Friday, January 14, 2005

RELIGIOUS, RIGHT?

We hear a lot in the mainstream media about how religious contemporary Americans are, a sentiment often backed up by polling numbers showing an unprecedented percentage of Americans who identify themselves with one religious organization or another (by comparison the fledgling Americans of 1776 were barely religious at all). But what does "religious" actually mean to those who identify themeslves as such?
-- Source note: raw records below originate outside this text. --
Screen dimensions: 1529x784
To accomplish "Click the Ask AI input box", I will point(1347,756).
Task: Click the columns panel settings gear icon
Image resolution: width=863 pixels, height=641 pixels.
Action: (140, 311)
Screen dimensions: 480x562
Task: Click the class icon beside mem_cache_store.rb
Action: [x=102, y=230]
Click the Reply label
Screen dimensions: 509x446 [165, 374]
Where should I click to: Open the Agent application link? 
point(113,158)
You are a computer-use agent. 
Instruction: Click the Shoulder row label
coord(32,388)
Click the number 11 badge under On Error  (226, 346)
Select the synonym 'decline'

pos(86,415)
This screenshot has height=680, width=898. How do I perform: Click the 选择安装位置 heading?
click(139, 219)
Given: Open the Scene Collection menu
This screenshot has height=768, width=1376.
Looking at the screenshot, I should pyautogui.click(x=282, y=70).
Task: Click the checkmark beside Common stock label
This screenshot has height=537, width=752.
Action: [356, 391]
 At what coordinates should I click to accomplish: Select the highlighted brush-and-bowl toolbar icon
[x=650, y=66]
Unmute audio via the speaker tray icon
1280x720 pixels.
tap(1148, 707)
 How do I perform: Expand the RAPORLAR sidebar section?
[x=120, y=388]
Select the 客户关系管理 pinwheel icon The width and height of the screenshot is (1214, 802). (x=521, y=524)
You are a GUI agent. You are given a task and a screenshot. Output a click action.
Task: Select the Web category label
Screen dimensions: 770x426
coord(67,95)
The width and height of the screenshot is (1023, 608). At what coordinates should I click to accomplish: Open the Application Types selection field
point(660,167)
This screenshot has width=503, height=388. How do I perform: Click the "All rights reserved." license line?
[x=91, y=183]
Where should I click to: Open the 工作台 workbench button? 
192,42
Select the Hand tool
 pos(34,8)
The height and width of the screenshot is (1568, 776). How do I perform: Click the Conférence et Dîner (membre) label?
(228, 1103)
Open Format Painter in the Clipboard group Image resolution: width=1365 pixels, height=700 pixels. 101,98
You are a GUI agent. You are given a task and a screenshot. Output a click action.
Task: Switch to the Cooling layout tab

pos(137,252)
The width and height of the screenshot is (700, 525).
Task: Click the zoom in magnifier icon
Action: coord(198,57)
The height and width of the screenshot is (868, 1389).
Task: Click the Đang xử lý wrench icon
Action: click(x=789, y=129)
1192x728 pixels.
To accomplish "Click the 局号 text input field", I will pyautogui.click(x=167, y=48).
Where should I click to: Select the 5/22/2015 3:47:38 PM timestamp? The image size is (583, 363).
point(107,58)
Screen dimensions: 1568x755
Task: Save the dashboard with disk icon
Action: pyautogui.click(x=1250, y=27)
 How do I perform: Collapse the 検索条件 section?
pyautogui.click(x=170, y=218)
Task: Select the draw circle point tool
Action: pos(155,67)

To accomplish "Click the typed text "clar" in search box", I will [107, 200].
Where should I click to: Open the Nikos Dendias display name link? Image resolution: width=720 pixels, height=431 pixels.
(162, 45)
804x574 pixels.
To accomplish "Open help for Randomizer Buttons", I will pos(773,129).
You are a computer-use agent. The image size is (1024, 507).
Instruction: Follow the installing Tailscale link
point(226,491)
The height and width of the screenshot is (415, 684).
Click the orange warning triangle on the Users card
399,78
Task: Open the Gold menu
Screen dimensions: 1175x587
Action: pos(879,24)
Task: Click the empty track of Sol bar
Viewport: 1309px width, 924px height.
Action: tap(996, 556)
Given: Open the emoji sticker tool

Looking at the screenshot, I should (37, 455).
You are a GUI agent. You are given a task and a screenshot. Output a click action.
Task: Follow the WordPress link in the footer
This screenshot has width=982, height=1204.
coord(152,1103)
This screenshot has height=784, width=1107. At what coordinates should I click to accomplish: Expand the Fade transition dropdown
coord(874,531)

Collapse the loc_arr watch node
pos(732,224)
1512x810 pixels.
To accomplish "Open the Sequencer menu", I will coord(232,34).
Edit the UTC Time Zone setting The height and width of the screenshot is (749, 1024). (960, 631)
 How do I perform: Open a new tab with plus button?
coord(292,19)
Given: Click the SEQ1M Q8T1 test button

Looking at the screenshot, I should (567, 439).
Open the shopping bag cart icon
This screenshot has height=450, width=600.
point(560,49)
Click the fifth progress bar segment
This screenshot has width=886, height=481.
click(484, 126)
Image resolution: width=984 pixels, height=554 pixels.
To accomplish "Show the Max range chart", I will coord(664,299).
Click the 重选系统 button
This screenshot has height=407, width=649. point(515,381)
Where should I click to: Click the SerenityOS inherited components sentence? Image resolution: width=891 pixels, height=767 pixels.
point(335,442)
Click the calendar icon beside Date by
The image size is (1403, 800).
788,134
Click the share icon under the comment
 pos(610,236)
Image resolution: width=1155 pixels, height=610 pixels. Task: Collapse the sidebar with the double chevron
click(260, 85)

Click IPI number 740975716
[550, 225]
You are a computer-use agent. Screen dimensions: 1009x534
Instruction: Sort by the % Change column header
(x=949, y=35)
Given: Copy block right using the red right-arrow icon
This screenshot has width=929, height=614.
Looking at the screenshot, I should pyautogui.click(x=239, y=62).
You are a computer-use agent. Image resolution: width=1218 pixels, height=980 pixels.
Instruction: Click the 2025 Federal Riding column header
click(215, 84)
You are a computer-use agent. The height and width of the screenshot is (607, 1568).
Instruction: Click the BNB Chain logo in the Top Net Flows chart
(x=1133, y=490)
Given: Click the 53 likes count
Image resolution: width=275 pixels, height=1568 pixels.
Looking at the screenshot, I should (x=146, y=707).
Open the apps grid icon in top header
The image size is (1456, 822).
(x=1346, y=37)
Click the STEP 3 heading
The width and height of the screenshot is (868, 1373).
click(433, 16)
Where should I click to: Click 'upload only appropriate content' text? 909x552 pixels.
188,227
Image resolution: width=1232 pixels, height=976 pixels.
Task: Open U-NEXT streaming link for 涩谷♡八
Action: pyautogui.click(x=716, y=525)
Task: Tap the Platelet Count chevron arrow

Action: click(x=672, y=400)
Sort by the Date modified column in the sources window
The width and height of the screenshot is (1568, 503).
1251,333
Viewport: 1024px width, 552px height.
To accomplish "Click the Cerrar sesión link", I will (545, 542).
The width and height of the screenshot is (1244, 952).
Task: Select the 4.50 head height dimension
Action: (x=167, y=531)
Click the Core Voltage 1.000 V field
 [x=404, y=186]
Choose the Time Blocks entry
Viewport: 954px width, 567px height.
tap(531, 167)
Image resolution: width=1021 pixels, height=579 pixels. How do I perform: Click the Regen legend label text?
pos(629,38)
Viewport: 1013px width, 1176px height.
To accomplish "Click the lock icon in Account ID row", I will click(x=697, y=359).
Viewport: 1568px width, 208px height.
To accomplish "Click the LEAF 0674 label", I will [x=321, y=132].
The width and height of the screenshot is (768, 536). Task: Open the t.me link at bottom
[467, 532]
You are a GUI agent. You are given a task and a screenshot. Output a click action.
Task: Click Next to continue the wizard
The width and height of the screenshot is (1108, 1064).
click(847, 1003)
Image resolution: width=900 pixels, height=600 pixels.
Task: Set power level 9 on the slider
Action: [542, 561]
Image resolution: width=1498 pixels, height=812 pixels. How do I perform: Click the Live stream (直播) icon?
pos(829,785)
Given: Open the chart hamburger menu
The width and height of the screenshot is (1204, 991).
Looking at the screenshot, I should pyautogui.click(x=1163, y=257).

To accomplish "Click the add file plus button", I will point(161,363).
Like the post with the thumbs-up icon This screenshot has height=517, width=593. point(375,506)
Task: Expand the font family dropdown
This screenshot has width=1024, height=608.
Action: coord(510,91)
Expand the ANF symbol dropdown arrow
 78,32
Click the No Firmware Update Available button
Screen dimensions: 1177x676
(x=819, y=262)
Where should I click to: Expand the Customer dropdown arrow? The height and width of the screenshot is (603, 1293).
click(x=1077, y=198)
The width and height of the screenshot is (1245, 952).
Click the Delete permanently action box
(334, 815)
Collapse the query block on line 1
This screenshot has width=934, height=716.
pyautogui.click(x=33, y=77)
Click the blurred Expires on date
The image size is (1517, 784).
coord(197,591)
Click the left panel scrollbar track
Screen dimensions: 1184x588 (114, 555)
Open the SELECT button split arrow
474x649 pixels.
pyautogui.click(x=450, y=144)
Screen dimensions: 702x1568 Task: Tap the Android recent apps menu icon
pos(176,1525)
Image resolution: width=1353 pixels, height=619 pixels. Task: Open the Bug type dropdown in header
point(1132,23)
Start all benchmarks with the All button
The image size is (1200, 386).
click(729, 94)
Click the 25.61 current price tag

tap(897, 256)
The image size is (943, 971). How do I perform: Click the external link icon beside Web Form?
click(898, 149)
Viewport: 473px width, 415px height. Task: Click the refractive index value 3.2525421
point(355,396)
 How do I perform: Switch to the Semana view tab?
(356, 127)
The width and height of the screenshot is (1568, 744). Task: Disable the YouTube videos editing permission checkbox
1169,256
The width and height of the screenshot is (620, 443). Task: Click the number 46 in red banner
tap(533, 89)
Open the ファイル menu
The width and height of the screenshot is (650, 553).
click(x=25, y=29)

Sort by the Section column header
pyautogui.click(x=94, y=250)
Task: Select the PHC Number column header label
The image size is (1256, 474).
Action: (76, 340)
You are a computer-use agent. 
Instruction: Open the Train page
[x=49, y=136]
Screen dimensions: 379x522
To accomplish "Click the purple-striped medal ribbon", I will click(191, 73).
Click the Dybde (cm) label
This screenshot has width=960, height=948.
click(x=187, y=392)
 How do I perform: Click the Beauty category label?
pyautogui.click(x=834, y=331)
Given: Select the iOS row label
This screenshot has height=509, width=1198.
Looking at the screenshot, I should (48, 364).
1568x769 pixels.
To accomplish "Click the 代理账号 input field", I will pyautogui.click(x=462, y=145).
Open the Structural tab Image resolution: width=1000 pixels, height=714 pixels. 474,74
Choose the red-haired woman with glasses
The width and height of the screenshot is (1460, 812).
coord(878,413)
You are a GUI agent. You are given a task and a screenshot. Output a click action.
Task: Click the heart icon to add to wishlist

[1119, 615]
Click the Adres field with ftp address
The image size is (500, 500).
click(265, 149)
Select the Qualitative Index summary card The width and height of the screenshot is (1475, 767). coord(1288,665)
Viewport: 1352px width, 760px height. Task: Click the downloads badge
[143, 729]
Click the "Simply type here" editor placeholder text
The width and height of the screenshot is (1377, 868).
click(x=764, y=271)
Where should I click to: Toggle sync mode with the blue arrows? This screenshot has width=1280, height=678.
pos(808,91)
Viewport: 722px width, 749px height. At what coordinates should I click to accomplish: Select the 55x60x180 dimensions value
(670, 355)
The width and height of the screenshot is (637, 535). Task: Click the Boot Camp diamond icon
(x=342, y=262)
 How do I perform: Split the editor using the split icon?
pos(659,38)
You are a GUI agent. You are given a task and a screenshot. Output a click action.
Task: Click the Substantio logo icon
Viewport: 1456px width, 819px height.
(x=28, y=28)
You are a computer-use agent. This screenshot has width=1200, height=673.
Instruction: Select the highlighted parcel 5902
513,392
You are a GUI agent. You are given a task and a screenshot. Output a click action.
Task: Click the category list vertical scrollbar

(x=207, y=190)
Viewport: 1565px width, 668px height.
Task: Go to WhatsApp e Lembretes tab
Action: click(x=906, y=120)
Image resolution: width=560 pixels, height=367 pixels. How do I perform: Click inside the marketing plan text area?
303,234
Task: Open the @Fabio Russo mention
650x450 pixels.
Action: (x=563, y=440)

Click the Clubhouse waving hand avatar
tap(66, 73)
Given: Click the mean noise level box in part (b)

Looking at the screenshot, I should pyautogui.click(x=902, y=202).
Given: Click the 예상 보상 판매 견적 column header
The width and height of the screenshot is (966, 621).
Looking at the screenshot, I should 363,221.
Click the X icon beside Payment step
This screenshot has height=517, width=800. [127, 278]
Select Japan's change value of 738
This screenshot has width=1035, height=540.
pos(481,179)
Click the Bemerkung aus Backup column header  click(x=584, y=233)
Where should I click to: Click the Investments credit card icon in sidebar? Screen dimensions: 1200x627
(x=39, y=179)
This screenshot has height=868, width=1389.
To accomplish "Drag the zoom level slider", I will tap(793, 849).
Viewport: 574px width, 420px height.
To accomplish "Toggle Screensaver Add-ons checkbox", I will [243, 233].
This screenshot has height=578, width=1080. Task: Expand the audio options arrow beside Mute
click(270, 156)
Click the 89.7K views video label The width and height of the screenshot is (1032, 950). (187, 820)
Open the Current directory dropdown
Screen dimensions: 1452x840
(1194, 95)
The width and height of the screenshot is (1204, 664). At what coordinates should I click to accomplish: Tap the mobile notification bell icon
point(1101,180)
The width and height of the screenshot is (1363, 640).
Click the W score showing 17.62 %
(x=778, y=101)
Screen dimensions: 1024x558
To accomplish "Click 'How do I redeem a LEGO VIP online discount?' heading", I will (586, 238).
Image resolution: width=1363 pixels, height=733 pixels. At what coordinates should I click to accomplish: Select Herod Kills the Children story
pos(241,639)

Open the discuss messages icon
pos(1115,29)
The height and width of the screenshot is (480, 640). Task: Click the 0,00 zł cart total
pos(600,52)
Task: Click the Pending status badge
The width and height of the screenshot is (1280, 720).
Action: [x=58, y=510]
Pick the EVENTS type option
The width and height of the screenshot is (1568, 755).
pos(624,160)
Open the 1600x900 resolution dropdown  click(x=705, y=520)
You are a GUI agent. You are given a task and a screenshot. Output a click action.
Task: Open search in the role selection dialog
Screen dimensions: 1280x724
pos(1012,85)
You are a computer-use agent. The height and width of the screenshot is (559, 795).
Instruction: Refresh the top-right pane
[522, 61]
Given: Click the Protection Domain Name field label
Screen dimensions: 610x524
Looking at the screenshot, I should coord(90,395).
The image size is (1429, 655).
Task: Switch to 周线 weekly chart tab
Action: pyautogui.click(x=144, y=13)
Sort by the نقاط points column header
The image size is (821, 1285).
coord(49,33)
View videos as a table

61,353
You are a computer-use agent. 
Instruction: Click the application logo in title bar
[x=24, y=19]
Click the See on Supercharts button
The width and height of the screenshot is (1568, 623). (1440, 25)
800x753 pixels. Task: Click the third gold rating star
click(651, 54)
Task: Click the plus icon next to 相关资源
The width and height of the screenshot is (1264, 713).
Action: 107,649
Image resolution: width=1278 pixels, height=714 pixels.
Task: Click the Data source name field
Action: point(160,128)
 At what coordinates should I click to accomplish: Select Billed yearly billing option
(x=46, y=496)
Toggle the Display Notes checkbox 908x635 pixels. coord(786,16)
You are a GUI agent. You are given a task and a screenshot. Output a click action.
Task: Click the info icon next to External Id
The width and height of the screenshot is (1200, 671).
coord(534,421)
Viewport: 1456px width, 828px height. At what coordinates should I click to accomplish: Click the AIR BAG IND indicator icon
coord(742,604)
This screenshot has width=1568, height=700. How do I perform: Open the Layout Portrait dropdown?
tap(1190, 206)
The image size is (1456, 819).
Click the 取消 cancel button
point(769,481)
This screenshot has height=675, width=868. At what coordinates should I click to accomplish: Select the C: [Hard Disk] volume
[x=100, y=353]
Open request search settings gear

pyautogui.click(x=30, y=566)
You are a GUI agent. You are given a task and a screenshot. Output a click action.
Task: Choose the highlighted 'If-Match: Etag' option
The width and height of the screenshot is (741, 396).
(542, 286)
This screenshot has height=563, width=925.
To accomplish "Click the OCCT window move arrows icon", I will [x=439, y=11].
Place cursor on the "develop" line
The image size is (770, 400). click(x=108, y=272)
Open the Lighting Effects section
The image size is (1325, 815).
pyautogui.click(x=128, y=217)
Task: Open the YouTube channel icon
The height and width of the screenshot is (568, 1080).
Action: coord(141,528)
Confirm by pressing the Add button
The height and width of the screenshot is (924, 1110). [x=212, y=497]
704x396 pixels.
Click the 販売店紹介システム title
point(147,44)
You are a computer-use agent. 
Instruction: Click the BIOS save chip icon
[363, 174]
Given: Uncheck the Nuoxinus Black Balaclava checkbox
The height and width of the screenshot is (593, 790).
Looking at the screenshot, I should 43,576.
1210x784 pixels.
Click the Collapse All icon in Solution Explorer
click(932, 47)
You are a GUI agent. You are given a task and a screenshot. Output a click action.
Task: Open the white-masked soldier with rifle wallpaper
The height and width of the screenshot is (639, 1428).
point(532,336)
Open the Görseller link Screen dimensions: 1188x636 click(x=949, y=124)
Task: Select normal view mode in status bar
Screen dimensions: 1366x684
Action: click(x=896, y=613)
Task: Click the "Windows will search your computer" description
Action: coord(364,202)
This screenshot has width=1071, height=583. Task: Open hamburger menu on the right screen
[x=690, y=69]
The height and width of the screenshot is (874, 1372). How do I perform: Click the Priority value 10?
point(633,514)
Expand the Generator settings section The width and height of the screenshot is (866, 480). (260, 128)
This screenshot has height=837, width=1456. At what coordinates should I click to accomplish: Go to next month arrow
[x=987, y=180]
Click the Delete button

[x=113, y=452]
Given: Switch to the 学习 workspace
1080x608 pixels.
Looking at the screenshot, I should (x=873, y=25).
Here's a quote I came across in The New Yorker this week that's well worth pondering:

"The Davinci Code" [Dan Brown's mega-Bestselling book] is plain burn-at-the-stake blasphemous: its entire point is that Christianity as it is understood is a fraud put over by Constantine, and that Jesus, far from being divine, is a human being who fathered children. (The murder mystery [at the heart of the novel] rests on the premise that the Catholic Church, through the Opus Dei, sends out hit men to kill people who know the truth.) A cultural anthropologist, a hundred years from now, will doubtless find , in the unprecedented success of "The Da Vinci Code" during the time of a supposed religious revival, some clear sign that, in the Elvis mode, what a lot of Americans mean by spirituality is simply an immense openness to occult superstitions of all kinds. --Adam Gopnik


I would add to these "superstitions of all kinds" major and minor prejudices of all kinds entertained and validated under this same umbrella "religion." As I tried to explain in my piece on Jesus and Christianity, this doesn't mean that religion is of no value to democratic people, it just means that "religious" is a vague and not very helpful adjective, a catch-all term which people use, these days, to flatter whatever belief system they happen to hold.

It also may suggest that Christianity as a specific, complex system of belief is actually *waning* rather than growing. The number of Catholics I know who have read and loved the Da Vinci Code is extraordinary. At Christmas Mass this year, the priest mentioned that there were 17 million lapsed Catholics in the United States. As the church emptied out I couldn't help singing, in the melody of the old jingle, "Seventeen million strong, and growing!" I then endured an hour of freezing temperatures as more than a dozen Christians entering the next sheduled mass refused to help me jump my car (we'd left the lights on) despite the fact that my wife and two little girls were in it. I suppose a "religious" person could surmise that God was punishing me for my joke. Indeed, this was probably the easiest onclusion to draw.